First off, I want to just say that this is some really awesome work!

I'm currently considering applying the approach you've taken in GeoDiff to a particular conformation generation problem, and so I'm having a look through the code + trying to reproduce experiments atm.

While having a look I noticed that

# Encoding global
edge_attr_global = self.edge_encoder_global(
edge_length=edge_length,
edge_type=edge_type
) # Embed edges

and
# Encoding local
edge_attr_local = self.edge_encoder_global(
edge_length=edge_length,
edge_type=edge_type
) # Embed edges

are the same, leaving
self.edge_encoder_local = get_edge_encoder(config)

unused.

Is this sharing of parameters intentional or just a typo? In the case it's the latter, I figured I should make you aware of it:)

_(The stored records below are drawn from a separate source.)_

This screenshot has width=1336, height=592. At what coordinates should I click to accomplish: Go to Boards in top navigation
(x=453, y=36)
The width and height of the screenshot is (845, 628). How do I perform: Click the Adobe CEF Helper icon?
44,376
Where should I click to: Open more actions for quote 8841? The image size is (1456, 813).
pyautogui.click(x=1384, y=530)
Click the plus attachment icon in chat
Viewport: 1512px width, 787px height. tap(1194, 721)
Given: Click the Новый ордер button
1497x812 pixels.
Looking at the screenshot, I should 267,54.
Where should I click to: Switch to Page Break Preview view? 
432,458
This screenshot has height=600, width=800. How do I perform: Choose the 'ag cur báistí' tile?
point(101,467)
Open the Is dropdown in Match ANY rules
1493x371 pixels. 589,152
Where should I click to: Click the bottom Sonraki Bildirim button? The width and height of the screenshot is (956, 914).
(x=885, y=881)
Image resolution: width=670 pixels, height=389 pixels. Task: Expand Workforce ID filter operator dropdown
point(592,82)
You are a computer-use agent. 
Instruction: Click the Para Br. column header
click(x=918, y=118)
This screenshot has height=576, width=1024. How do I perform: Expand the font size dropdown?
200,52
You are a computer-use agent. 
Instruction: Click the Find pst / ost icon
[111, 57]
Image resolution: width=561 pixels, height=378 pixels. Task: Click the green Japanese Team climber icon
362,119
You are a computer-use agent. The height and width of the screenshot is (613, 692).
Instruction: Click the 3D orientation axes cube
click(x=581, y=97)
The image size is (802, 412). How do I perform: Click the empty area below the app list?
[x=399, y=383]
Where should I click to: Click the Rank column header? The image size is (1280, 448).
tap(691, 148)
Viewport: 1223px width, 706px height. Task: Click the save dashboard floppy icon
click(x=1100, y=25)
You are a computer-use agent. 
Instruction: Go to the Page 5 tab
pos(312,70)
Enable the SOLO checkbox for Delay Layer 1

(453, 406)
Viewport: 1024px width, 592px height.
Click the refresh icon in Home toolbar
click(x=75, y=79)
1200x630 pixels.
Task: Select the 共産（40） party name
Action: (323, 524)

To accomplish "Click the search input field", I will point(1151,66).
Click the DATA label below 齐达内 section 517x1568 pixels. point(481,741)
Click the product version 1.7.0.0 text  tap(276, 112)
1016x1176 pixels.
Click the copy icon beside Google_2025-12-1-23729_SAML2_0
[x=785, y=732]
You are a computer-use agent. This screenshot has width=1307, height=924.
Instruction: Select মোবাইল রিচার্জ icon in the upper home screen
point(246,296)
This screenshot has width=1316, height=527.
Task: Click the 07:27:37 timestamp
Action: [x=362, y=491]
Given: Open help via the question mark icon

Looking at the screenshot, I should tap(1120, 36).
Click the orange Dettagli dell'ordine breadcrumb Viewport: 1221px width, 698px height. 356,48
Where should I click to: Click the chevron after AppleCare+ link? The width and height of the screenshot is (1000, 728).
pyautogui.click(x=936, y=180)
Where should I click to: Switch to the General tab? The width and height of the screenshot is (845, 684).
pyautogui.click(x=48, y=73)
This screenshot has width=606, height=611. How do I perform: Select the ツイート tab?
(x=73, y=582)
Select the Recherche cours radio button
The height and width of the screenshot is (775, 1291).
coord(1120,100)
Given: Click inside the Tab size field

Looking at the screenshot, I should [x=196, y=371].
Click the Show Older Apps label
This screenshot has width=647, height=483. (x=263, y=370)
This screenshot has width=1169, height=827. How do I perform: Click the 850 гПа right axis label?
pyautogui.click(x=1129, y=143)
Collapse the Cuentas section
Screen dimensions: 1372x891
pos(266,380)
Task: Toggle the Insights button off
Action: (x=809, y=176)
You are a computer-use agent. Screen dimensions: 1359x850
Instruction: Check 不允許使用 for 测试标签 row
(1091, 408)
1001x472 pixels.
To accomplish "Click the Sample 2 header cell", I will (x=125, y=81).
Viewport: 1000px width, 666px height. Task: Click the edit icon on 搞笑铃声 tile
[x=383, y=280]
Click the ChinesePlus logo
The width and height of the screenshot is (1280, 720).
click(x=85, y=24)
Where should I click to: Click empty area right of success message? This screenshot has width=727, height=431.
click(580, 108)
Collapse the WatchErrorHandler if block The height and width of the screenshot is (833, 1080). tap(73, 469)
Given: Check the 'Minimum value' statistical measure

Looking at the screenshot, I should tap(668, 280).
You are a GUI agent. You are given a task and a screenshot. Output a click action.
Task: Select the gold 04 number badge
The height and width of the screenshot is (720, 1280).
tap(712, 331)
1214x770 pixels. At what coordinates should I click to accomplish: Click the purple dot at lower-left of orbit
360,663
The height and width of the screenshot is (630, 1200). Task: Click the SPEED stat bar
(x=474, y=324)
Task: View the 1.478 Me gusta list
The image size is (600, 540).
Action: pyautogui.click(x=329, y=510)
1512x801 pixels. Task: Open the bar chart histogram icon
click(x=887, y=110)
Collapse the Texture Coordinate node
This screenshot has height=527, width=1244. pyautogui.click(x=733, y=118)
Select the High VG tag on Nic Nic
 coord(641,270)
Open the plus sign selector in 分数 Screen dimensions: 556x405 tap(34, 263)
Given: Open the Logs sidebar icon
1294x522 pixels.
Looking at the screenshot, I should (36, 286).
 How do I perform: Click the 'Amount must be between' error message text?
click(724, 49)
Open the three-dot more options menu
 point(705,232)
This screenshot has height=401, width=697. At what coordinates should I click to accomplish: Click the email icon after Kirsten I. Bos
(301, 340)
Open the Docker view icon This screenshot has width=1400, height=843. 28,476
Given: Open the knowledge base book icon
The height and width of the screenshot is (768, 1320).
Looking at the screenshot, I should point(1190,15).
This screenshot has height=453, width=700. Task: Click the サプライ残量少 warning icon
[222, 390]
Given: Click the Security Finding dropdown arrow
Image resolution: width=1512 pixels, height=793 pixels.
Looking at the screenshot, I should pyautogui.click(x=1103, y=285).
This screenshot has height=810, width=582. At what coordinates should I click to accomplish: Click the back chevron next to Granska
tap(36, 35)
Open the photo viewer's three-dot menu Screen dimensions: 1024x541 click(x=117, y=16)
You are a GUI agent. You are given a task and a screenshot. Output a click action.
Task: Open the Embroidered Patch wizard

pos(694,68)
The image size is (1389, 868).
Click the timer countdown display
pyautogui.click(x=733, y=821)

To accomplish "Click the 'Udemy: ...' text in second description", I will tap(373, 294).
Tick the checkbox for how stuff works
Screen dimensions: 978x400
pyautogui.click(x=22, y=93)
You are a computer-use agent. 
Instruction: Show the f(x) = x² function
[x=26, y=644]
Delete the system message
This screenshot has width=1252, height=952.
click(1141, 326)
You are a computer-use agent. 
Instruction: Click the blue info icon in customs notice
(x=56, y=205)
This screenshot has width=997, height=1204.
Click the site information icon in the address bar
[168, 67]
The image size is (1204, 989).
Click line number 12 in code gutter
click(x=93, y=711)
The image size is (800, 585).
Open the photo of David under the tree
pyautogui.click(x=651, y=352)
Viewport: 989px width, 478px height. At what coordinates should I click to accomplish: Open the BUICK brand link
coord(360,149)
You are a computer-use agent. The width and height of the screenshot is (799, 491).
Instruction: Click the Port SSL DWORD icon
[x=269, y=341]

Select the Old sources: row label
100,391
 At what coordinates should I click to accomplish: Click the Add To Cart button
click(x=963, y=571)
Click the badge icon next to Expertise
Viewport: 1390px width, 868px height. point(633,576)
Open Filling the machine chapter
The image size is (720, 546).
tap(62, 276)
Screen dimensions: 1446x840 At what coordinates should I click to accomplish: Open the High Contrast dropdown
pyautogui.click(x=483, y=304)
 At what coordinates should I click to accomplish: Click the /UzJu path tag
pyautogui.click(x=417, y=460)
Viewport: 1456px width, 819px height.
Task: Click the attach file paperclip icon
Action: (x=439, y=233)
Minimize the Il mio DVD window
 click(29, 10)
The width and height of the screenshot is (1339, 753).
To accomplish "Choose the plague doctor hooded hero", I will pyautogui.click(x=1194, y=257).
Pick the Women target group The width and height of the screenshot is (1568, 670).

Oh nope, definitely not the case. I think I should have used different networks. Let me check my git history...

Hi Tor, thanks a lot for your nice comment!

I checked my git history, and it seems I do share the parameters for my experiments... But yes it is a typo, and you can fix it in your own experiments!
For the empirical performance, I think since this module is relatively simple so it will not affect the performance a lot.

But one concern for correcting the repo now is that it will make the currently provided checkpoint work not very well. So for this repo, I may just keep the current code until find a time to re-run the whole model... : )

Thanks again for your check!
Minkai

| For the empirical performance, I think since this module is relatively simple so it will not affect the performance a lot.

Exactly. I specifically didn't use the word "bug" in my description because it's such a minor thing that it shouldn't matter that much + clearly the empirical performance of the model is already very good:) But figured I'd at least make you aware in case it wasn't intentional 👍 Glad you found it useful!

| But one concern for correcting the repo now is that it will make the currently provided checkpoint work not very well. So for this repo, I may just keep the current code until find a time to re-run the whole model... : )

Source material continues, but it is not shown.